Nairit, which was founded in 1940, supplied the USSR’s internal market more than three dozen types of chemical products. But the plant was closed in 1989 under the pressure of environmental protests. It was partly re-launched in 1992 after Armenia gained independence.

In 2006, 90 percent of the plant’s shares were sold to the British-registered consortium Rainoville Property Limited for $40 million, while the Armenian government retained control over the remaining 10-percent stake.

Still in 2009, when visiting Nairit, Prime Minister Tigran Sargsyan said that the huge industrial enterprise on the southern outskirts of Armenian capital Yerevan had great possibilities for development and in producing not only rubber but also a great variety of other products. If operated at its full capacity, the plant would also become a locomotive for economic growth as it would very quickly revive dozens of other enterprises, with thousands of new jobs created.

However, after a short period of operations at a fraction of its actual capacity, manufacturing at Nairit again grounded to a halt in April 2010, with the downtime continuing today.

In June this year Armenia’s Ministry of Energy and Natural Resources said that a German engineering company, Chemieanlagenbau Chemnitz, had expressed interest in managing Nairit.
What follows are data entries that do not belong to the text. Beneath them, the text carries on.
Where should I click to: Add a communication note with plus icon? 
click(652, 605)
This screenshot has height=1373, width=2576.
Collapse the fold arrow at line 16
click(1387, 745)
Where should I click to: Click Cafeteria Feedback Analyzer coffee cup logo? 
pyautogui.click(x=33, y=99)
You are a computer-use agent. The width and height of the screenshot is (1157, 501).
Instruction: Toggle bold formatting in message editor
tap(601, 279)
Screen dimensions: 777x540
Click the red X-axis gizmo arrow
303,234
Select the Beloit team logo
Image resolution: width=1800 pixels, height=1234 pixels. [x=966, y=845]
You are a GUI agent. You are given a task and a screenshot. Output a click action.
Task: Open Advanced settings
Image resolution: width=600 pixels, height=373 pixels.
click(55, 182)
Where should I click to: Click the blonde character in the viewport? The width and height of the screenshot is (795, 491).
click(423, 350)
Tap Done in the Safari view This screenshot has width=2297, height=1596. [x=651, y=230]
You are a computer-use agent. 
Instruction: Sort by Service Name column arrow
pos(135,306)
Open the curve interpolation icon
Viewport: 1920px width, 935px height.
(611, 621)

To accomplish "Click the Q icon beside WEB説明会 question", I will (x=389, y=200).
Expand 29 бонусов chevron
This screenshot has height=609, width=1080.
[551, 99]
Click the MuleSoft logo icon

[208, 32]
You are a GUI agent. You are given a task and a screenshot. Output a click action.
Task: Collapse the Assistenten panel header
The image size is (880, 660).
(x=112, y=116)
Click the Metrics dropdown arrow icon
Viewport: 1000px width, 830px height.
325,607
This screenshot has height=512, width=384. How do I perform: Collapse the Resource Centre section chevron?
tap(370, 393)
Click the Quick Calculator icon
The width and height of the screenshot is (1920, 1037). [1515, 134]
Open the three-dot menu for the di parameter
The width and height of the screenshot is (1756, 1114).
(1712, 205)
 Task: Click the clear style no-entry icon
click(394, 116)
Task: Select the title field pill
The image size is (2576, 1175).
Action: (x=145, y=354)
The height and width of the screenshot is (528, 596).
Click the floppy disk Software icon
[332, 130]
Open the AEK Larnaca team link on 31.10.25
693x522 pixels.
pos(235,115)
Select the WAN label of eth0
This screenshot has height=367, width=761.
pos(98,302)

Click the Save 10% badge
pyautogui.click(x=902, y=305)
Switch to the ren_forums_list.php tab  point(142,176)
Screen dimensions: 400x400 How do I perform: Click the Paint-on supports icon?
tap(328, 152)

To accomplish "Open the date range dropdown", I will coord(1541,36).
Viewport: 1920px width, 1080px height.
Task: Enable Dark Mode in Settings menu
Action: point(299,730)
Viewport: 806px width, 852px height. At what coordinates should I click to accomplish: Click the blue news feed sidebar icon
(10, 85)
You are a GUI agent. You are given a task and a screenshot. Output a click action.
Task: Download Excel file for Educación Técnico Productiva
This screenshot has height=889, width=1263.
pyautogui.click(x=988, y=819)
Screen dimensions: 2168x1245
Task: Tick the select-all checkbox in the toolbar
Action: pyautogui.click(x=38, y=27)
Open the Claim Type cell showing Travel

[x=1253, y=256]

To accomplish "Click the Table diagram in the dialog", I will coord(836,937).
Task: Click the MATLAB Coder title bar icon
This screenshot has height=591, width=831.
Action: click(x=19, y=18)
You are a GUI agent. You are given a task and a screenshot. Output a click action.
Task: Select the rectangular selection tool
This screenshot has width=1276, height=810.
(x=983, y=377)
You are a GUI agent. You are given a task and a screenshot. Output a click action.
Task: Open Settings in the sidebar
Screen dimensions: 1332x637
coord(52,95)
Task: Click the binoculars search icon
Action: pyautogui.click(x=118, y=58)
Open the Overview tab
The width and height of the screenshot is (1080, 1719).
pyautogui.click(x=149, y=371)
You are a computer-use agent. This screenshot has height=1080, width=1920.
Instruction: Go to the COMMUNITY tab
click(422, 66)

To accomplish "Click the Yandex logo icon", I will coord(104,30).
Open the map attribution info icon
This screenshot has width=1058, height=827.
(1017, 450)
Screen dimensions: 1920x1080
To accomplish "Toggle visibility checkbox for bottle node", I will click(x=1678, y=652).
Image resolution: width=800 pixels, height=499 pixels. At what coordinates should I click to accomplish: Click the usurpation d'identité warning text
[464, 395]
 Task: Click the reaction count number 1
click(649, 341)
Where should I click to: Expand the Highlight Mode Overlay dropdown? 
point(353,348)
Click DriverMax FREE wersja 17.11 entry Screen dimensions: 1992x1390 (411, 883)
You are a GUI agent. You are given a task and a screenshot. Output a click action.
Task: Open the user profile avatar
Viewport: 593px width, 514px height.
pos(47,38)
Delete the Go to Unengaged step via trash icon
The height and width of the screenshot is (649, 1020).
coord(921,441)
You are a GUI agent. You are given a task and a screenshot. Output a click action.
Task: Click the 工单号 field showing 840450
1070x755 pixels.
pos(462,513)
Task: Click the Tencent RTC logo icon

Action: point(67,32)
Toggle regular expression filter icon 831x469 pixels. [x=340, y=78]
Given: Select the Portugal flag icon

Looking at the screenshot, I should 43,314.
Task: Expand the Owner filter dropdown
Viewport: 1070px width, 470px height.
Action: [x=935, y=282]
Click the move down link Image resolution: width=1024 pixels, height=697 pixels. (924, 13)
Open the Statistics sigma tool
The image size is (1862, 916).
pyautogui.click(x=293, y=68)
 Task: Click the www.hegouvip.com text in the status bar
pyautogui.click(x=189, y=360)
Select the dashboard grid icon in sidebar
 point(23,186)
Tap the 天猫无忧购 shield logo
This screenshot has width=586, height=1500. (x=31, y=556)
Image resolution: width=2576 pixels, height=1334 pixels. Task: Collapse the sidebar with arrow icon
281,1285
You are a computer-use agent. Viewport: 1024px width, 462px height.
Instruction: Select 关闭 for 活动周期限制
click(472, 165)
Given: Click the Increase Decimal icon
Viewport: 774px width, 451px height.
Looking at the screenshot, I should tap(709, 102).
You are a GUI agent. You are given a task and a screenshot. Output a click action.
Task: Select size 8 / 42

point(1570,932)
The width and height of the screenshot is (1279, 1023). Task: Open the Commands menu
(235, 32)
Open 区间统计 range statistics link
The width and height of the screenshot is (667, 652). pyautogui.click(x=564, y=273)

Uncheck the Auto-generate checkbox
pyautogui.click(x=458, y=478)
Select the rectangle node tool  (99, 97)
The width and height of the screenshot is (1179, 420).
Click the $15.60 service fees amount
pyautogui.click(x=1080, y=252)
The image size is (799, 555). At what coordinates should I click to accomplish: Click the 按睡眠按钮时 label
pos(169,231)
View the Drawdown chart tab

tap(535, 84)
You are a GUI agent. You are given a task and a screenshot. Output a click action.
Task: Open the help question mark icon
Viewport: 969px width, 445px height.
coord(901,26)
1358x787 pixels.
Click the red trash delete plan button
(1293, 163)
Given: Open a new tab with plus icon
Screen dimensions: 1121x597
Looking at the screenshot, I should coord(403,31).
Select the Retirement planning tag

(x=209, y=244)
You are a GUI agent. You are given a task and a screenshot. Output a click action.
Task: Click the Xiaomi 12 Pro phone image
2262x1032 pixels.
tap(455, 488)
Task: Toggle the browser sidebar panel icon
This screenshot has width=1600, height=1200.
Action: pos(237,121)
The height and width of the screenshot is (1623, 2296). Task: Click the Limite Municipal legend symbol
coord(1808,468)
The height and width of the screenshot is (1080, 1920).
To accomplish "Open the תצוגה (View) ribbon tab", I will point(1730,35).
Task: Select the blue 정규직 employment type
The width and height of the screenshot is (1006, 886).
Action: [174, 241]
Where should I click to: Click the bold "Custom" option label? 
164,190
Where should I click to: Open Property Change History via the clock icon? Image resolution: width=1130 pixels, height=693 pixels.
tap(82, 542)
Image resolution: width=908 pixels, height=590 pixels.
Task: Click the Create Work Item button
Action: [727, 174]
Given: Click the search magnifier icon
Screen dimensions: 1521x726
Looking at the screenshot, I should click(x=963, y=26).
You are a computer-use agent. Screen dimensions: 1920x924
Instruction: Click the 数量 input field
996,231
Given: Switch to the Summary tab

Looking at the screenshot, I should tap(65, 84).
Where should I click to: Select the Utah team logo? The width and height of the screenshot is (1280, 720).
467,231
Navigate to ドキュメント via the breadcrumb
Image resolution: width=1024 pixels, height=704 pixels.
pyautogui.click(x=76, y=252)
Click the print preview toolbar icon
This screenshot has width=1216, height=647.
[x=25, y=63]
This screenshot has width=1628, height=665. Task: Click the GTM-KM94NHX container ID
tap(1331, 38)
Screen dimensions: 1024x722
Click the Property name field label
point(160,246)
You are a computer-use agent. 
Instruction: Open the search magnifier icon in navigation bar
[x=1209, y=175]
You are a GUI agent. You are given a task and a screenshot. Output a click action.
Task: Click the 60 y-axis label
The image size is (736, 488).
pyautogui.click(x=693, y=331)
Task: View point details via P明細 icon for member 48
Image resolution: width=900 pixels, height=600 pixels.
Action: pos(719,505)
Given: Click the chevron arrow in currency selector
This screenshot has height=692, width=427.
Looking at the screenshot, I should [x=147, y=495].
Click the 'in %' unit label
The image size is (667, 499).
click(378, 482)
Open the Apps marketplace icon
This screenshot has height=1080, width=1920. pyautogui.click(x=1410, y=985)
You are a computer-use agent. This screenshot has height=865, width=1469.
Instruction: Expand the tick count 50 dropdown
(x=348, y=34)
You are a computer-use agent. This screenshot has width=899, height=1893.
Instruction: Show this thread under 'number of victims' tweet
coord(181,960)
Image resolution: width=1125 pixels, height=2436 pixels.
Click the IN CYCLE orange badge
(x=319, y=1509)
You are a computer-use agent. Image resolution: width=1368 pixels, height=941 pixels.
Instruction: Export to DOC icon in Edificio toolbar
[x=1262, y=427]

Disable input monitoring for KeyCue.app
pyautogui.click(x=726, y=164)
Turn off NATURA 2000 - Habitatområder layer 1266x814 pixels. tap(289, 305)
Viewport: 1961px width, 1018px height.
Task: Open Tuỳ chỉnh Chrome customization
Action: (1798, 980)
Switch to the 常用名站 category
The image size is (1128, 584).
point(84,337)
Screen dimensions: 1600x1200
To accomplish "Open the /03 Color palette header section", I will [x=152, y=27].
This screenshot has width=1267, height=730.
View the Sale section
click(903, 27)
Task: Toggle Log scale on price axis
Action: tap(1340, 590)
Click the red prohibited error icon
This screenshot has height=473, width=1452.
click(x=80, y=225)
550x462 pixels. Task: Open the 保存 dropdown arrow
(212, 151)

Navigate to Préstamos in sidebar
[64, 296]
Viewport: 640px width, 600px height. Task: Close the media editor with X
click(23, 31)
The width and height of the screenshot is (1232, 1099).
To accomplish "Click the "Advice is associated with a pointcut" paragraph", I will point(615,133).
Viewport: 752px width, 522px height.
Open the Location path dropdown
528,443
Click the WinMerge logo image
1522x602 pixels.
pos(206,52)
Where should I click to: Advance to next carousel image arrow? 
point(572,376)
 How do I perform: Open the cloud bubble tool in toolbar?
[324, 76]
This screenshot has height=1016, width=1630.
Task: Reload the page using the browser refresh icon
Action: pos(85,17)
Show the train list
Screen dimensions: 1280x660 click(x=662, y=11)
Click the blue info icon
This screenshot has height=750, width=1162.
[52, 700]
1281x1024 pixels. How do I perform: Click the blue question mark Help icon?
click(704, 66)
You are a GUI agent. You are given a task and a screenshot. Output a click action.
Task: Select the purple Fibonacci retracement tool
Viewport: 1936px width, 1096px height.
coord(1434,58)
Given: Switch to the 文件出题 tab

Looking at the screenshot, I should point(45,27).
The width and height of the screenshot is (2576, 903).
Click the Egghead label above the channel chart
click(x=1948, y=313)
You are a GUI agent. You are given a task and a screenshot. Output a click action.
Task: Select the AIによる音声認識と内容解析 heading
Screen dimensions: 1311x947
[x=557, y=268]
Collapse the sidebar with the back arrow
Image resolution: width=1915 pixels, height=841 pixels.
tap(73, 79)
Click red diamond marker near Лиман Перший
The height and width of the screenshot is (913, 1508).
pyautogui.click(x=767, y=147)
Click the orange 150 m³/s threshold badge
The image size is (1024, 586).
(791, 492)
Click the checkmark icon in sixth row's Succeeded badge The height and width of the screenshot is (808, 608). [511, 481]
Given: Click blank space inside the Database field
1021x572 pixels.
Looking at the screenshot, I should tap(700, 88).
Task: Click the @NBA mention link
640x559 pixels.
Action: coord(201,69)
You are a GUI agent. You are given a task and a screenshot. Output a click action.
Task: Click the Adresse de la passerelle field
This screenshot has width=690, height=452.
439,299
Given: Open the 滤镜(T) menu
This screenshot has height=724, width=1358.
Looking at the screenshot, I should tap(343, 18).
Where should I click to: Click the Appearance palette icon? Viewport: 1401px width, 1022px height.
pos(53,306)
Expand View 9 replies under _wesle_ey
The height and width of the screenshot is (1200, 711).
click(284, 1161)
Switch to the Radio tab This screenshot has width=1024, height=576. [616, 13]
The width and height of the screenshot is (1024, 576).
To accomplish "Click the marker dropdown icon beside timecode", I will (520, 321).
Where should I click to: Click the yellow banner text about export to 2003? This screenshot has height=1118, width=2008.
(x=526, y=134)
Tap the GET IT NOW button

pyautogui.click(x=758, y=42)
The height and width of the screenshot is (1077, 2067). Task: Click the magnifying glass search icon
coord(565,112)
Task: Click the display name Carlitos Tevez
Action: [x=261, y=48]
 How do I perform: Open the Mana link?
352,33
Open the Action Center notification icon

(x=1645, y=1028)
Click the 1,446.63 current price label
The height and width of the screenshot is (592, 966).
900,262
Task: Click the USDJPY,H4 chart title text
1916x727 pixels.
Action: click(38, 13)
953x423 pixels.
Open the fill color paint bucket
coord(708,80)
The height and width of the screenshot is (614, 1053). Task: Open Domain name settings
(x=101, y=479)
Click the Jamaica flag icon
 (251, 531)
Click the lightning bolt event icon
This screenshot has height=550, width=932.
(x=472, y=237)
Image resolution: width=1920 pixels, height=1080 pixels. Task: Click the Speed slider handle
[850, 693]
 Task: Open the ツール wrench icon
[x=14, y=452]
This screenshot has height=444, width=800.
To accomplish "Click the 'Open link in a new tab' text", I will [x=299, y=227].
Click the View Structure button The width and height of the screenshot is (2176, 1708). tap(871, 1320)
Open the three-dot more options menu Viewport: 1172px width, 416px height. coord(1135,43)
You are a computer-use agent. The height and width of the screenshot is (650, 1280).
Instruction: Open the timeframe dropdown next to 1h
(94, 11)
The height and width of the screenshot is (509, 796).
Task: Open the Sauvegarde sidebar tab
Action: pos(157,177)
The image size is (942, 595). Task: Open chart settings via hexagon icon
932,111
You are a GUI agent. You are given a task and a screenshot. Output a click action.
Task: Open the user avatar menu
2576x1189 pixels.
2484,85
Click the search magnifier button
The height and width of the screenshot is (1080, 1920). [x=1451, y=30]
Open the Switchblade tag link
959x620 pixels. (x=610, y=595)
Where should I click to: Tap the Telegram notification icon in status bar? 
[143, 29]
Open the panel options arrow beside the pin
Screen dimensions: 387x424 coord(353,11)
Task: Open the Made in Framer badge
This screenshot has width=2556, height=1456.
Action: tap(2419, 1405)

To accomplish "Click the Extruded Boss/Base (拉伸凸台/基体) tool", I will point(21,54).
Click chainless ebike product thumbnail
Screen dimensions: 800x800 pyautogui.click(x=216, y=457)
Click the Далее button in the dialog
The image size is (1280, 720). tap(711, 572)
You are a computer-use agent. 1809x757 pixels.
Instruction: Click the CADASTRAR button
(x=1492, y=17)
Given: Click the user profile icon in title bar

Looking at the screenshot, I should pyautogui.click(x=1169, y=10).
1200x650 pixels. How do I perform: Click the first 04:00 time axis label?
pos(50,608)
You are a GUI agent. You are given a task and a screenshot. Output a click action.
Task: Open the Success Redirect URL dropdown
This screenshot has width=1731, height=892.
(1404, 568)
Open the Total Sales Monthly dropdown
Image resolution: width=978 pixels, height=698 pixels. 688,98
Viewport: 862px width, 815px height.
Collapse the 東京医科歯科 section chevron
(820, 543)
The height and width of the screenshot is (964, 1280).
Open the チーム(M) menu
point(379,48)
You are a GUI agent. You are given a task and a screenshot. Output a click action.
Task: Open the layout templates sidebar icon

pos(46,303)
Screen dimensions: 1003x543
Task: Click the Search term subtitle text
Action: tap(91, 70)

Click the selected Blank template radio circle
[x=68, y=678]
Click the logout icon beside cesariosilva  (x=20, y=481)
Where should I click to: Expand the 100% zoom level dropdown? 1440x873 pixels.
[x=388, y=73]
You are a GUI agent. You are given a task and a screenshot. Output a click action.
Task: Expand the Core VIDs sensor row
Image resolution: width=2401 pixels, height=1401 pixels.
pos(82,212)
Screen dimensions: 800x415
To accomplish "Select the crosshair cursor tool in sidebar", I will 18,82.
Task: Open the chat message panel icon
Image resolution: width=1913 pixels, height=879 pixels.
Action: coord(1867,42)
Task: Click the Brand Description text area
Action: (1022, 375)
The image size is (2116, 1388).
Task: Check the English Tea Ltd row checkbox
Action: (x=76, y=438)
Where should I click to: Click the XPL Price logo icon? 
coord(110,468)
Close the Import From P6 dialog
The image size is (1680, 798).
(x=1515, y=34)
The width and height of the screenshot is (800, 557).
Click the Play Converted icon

Ministry spokeswoman Lusine Harutyunyan told ArmeniaNow that at this moment they expect a package of proposals from the German company also known as CAC.

As was earlier stated by Energy and Natural Resources Minister Armen Movsisyan, some $400-500 million will be required to upgrade Nairit to international standards, of which $145.8 million is needed to repay the chemical giant’s accumulated debts.

But while the government is making another attempt to revive the struggling plant, its employees continue to remain outside their jobs.

In June the chemical plant’s workers held a protest march towards President Serzh Sargsyan’s office in Yerevan, demanding the payment of their back wages and expressing their dissatisfaction with the idling of their enterprise.

One of the leading Nairit specialists told ArmeniaNow that as of today the plant has wage arrears towards its staff for several months.

“I’ve been on a forced vacation for already six months and only yesterday did I get my April salary. Now I have to look for another job,” he said.

Head of the Nairit press office Anush Harutyunyan confirmed to ArmeniaNow that nearly half of the plant’s 3,000 workers are on a forced vacation and as of today Nairit owes three months back pay.

“The Government helps in the matter of paying wages and no layoffs have been made at the plant during this downtime. The plant is in a good operational condition and if there is funding, then at any moment it is ready to resume its work,” said Harutyunyan.